During the storage of waste, their isolation and facilitation of further procedures that will be carried out during the subsequent stages of disposal / processing should be ensured. State, or entity The storage manager must supervise the containers and monitor the environment.

Recycling

Today there are different ways processing and further disposal of radioactive waste. Their use depends on the specific substance and its activity. Depending on several parameters, it can be applied:

  • vitrification. Processing of radioactive waste is carried out using borosilicate glass. It has a stable shape, due to which the radioactive elements in such material will be safely stored for several thousand years;
  • burning. The method can be applied to a limited reduction in the volume of radiating materials. Since the air can be polluted when they are burned, the method can be used to dispose of contaminated waste paper, wood, clothing, rubber. The special design of the furnaces avoids excessive release of hazardous materials into the air;
  • seal. Used when large items need to be disposed of. Pressing allows the material to be compacted, reducing its final size;
  • cementing. Waste is placed in a special container, after which the latter is filled with a large amount of cement, created with the selection of special chemicals.




Despite the fact that such methods are used quite actively today, they do not solve the problem. complete elimination waste. Hazardous materials still have the potential to affect the environment. In this regard, new methods of disposal are being developed today (for example, burial in the Sun).

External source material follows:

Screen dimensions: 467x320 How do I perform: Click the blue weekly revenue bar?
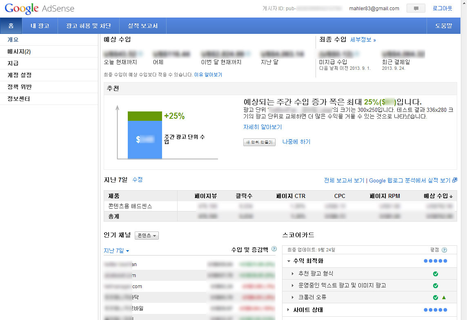pyautogui.click(x=145, y=140)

Processing of radioactive waste depending on their activity

The methods described above are used to dispose of a variety of radioactive substances. Big role the choice of a specific method is played by such an indicator as the activity of radioactive waste. So:

  • low-level waste is the easiest to dispose of. They become safe within just a few years. For their storage, it is enough to use special sealed containers. After the danger has disappeared, they can be disposed of in the usual way;
  • medium-level waste is decontaminated much longer (several times). For their storage, special barrels made of several alloys are used. After filling, they are filled with cement and bitumen in several layers;
  • high-level waste is the most hazardous. They remain a threat to the environment for many centuries. Therefore, before disposal of such waste (in most cases, this is the fuel used at nuclear power plants), they are recycled at the plants. The procedure allows most of the fuel to be reused. The useless residue is filled with glass (vitrification) and left for storage in deep wells that are in the rocks.

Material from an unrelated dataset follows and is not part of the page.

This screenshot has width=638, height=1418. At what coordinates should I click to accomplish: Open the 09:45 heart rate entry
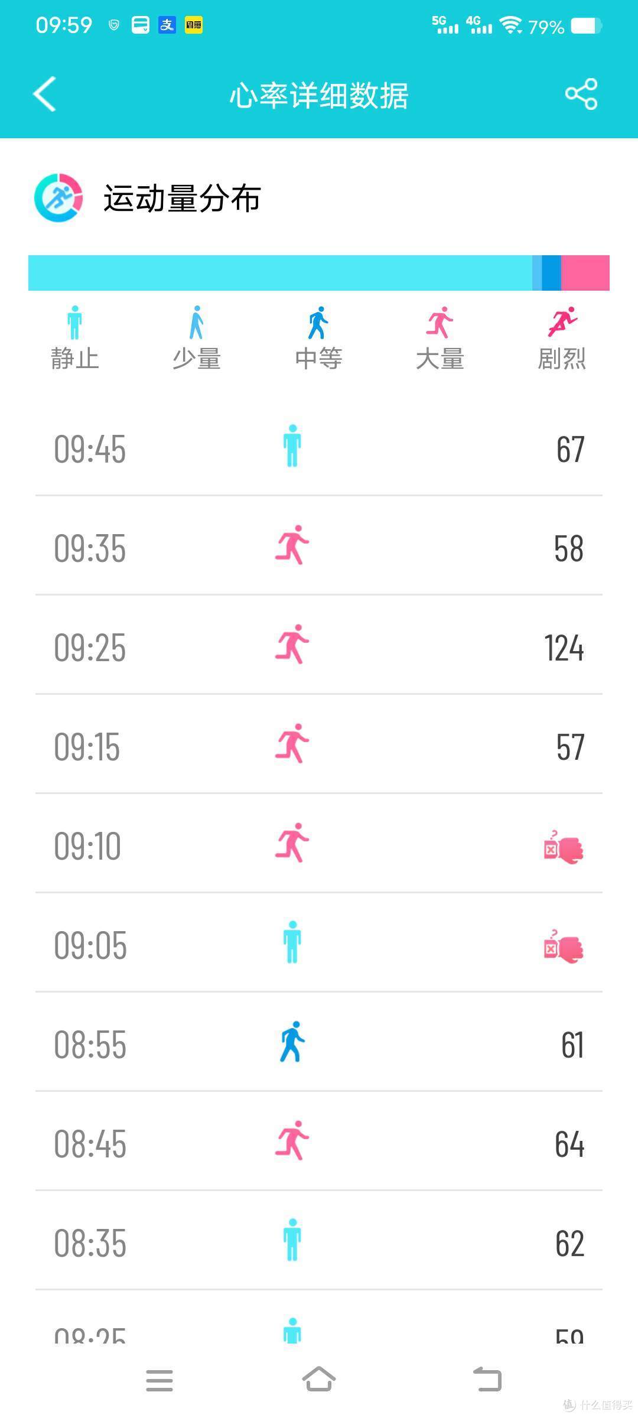click(319, 449)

High-level waste can in some cases retain its hazard for thousands of years. And although the number of reservoirs with them is relatively small, in the future they can become a serious problem for mankind.

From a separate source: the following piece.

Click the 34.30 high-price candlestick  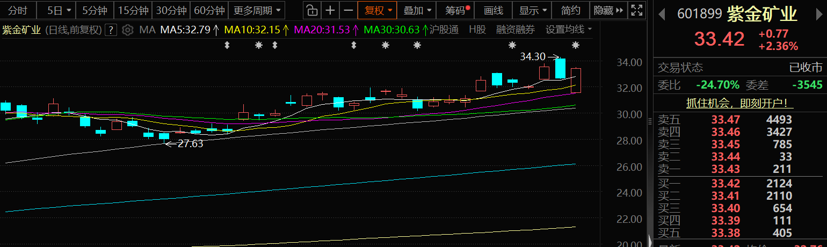(x=560, y=69)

Thus, radioactive waste poses a danger to both the environment and humanity. Therefore, they must be disposed of in a special way. Today RW is classified according to different parameters. The most dangerous are highly active substances. Their disposal involves vitrification with subsequent placement in deep rock wells. Since all currently existing methods do not allow to completely get rid of hazardous materials, today work is underway to find new methods of RW disposal.